The Norwegian 'Miracle'

Liberals love Norway (for example, see this).  First, it is a European country.  Second, it is a liberal country; it gives out the Nobel Peace Prize.  Third, it is considered a welfare state, maybe even a socialist one.  In 2011 its tax revenues were 57% of its GDP, the highest of all advanced economies. 

And fourth, and what liberals really love about it, it beats the U.S. in multiple economic categories.  In fact, Norway is one of the richest countries around.  Its GDP per capita was 10% more than the U.S.'s in 2011.  Its net government debt was a negative 168% of GDP.  That is, it is one of the few countries with no net debt at all, but instead a huge surplus.

(By the way, I find the following amusing.  In 2011 Greece's net government debt was equivalent to about $430 billion.  Norway's surplus was about $745B.  If Norway would simply take about half of its surplus and hand it to Greece, Greece would be completely bailed out of debt!  Yet the EU is badgering debt-ridden Germany, whose net debt is 56% of GDP, to do it.  Norway had the good sense to stay out of the EU.)

But getting back to why liberals love Norway, it is because they can use it to bang conservatives over the head.  It is a high-tax state, yet it is richer than us.  And since about 1988, its economy has grown just as fast as the U.S.'s. Yet not only does it have no debt, but it has a surplus.  "All your free-market arguments are belong to us!"

Let me bring that down to earth.  First, Norway's population is about 4.7 million, or about the same South Carolina's, or a bit more than half of New York City's.  That population is at least 98% white, and almost all of that is Norwegian.  It is also about 90% Christian.  About four out of five Norwegians live in cities, with almost one in five living in Oslo itself.

Norway might be liberal, but it is not diverse.  (The U.S., for comparison, is 80% white and 70% Christian.  So whites outnumber minorities 4-to-1 in the U.S.  In Norway, the ratio is 50-to-1.)

But perhaps the two charts below might give us some insight into Norway's economic success.

Norway's Crude Oil Production


Source: U.S. Dept. of Energy.


Crude Oil Prices


Source: U.S. Dept. of Energy.

It just so happens that Norway's success over recent decades coincided rather nicely with two explosions: North Sea oil production and oil prices.

To call Norway the Saudi Arabia of Europe would be an insult.  Saudi Arabia has been producing about 125 barrels of oil per year per person.  Norway produced between 135 and 250 barrels per year per person from 2001 through 2011.

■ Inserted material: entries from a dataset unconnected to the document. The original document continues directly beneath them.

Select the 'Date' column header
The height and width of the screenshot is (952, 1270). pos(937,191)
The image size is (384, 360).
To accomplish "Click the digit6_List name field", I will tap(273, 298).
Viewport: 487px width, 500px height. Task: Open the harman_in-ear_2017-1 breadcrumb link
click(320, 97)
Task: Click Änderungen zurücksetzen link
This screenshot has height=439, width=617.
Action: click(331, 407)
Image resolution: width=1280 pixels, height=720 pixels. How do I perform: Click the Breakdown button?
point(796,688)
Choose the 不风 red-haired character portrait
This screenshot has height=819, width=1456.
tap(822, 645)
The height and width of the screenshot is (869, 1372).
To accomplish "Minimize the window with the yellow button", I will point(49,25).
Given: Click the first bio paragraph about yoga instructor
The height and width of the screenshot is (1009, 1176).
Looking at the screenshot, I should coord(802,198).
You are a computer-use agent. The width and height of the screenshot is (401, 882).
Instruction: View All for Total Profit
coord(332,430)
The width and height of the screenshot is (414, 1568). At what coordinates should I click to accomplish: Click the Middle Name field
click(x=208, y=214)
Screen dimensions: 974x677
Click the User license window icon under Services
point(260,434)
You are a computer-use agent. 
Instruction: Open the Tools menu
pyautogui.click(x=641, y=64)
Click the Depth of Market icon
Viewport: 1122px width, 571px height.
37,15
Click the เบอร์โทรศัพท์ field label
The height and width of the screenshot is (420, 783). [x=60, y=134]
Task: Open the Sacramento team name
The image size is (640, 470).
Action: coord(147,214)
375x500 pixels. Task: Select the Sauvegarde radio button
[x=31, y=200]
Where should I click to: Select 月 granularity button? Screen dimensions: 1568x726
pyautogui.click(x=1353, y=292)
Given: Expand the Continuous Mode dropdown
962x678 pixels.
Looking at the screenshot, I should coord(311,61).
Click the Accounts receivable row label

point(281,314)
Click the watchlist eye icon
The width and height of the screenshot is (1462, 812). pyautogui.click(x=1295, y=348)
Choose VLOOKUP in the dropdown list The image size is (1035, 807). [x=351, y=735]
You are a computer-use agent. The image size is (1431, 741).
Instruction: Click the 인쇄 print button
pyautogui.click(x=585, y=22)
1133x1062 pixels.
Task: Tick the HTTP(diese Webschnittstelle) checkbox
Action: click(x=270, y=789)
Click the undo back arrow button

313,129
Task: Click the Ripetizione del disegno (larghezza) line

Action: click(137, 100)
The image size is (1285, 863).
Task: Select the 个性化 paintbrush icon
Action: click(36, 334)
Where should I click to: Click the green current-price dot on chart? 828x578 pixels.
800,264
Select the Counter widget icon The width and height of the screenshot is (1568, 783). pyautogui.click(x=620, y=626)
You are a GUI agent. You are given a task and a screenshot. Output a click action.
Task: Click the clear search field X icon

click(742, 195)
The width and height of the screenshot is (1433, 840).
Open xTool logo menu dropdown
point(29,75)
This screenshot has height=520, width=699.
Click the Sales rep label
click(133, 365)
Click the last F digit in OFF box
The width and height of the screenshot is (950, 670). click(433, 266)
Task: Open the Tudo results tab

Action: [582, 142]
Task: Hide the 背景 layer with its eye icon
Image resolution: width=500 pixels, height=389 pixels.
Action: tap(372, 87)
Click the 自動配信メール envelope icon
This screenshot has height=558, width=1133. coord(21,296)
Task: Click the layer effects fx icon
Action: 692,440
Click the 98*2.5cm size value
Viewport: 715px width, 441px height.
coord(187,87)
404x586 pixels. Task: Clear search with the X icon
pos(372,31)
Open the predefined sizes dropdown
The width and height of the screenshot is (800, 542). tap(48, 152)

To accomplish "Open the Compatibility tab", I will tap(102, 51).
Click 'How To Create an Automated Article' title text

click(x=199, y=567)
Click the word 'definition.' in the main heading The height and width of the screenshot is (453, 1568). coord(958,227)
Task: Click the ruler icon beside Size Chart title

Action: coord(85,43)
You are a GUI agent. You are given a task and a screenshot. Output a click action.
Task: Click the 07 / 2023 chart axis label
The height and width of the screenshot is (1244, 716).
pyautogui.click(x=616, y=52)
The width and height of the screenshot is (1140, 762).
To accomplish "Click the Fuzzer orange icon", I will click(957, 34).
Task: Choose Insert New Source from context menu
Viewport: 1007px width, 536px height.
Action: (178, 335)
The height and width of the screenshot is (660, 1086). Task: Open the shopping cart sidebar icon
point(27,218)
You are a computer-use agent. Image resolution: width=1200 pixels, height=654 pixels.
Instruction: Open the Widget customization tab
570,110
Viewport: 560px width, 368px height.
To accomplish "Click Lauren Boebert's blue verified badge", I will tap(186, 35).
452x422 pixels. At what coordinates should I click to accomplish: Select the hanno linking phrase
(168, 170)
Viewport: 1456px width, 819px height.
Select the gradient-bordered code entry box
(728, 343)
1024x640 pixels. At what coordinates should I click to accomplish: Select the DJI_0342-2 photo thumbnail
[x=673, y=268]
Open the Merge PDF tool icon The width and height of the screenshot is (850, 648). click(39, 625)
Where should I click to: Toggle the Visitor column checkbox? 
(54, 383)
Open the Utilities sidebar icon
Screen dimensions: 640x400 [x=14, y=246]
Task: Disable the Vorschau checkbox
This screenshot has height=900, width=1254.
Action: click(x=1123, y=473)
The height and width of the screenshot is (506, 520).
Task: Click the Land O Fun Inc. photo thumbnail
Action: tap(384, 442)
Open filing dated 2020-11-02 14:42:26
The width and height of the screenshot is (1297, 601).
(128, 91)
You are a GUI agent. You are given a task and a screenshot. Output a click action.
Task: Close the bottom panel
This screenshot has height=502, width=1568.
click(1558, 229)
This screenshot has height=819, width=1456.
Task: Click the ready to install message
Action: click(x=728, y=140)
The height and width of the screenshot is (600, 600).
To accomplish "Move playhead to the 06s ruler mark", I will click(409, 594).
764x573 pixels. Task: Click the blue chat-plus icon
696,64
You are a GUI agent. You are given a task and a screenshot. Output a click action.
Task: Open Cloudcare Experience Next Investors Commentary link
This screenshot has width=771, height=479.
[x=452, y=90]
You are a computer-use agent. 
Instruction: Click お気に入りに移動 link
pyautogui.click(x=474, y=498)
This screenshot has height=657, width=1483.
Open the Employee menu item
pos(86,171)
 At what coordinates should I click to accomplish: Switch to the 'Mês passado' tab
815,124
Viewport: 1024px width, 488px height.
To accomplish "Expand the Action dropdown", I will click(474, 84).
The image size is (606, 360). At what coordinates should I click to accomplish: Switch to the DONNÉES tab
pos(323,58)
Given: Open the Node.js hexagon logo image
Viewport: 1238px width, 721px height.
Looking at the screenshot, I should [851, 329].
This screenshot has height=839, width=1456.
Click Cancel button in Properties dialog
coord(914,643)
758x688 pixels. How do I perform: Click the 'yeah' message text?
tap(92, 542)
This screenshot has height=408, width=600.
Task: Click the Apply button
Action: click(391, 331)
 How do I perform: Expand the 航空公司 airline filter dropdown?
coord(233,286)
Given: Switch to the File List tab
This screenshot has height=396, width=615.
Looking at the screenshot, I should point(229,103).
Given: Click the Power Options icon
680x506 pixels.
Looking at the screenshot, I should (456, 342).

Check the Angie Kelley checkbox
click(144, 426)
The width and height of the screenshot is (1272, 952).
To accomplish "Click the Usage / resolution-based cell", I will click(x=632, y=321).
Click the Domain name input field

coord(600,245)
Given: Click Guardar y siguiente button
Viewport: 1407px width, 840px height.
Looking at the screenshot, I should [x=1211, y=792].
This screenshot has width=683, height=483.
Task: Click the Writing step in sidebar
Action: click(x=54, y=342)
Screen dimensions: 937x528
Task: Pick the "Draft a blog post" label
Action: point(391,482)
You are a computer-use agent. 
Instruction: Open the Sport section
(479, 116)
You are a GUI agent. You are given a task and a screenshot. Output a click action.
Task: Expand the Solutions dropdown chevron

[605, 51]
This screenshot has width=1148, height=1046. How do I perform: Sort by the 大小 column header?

Even on an absolute scale, Norway is a huge exporter of oil.  In fact, it is the 5th-biggest oil exporter in the world.  Bigger than Iraq.  Bigger than Kuwait.  And Canada.  And the U.S.  And Venezuela.  It is behind only Saudi Arabia, Russia, Iran, and the UAE.  And remember, its total population is about the same as Saudi Arabia's second-largest city, Jeddah.

Multiply those recent production rates by the price of oil, and you get about $6,250 per person per year in 2001, and $13,500 in 2011.  Oil has been very, very good to Norway.

And where does good little liberal Norway get that oil?  From drilling in the ocean.  Most of its oil was drilled in the North Sea.  You know, offshore, like the U.S. used to do in the Gulf of Mexico, but won't do on either the Pacific or Atlantic coasts.

Here's another one: CO2 emissions from fossil fuels.  From 1990 to 2009, the U.S.'s emissions went up 6.7%.  Norway's went up 31.9%.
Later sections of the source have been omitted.